The Untold History of Capitalism
Title | The Untold History of Capitalism PDF eBook |
Author | Enrique S. Rivera |
Publisher | |
Pages | 208 |
Release | 2021 |
Genre | Antislavery movements |
ISBN | 9780717808663 |
"This book provides a micro-history of primitive accumulation"--
Dark Vanishings
Title | Dark Vanishings PDF eBook |
Author | Patrick Brantlinger |
Publisher | Cornell University Press |
Pages | 276 |
Release | 2014-01-15 |
Genre | Literary Criticism |
ISBN | 0801468671 |
Patrick Brantlinger here examines the commonly held nineteenth-century view that all "primitive" or "savage" races around the world were doomed sooner or later to extinction. Warlike propensities and presumed cannibalism were regarded as simultaneously noble and suicidal, accelerants of the downfall of other races after contact with white civilization. Brantlinger finds at the heart of this belief the stereotype of the self-exterminating savage, or the view that "savagery" is a sufficient explanation for the ultimate disappearance of "savages" from the grand theater of world history.Humanitarians, according to Brantlinger, saw the problem in the same terms of inevitability (or doom) as did scientists such as Charles Darwin and Thomas Henry Huxley as well as propagandists for empire such as Charles Wentworth Dilke and James Anthony Froude.
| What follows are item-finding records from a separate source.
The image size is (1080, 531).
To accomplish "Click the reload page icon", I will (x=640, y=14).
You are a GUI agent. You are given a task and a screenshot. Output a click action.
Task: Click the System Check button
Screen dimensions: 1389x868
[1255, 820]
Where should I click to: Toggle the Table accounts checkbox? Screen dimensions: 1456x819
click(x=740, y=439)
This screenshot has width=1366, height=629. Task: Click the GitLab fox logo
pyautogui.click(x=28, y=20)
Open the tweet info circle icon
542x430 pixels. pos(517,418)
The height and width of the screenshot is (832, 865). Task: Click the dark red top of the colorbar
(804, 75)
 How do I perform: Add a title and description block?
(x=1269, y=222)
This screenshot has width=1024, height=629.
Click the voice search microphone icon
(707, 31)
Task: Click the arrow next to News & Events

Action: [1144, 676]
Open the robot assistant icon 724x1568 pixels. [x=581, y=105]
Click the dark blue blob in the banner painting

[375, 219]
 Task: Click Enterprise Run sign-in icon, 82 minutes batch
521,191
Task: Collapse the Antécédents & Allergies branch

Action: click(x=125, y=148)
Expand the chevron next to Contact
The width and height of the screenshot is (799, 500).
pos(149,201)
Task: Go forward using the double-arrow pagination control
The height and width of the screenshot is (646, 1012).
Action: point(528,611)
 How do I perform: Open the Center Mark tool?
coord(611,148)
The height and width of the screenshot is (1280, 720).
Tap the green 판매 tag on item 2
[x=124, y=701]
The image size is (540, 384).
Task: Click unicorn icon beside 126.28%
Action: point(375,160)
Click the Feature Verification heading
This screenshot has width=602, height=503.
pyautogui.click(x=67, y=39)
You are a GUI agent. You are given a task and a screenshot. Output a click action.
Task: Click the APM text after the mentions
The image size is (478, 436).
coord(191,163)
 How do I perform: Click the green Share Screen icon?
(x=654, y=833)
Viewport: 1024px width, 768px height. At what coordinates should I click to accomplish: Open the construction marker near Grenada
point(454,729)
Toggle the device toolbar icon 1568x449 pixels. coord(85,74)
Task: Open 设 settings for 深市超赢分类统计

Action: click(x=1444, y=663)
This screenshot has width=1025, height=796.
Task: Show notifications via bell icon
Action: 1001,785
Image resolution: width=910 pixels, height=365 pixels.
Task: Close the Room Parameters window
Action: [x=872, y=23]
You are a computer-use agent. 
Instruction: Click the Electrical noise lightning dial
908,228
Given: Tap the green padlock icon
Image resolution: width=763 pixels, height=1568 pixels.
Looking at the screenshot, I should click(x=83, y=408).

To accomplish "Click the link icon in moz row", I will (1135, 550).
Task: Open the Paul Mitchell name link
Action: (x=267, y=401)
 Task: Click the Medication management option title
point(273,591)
Brantlinger analyzes the Irish Famine in the context of ideas and theories about primitive races in North America, Australia, New Zealand, and elsewhere. He shows that by the end of the nineteenth century, especially through the influence of the eugenics movement, extinction discourse was ironically applied to "the great white race" in various apocalyptic formulations. With the rise of fascism and Nazism, and with the gradual renewal of aboriginal populations in some parts of the world, by the 1930s the stereotypic idea of "fatal impact" began to unravel, as did also various more general forms of race-based thinking and of social Darwinism.
Ape, Primitive Man, and Child Essays in the History of Behavior
Title | Ape, Primitive Man, and Child Essays in the History of Behavior PDF eBook |
Author | A R Luria |
Publisher | CRC Press |
Pages | 196 |
Release | 1992-01-01 |
Genre | Social Science |
ISBN | 9781878205438 |
Available in this first-ever English translation, this study by the well-known Russian psychologists demonstrates that the behavior of modern man is a product of three different lines of development: evolutionary, historical, and ontogenetic. This edition contains reproductions of the artwork from their original manuscript, including rare photographs.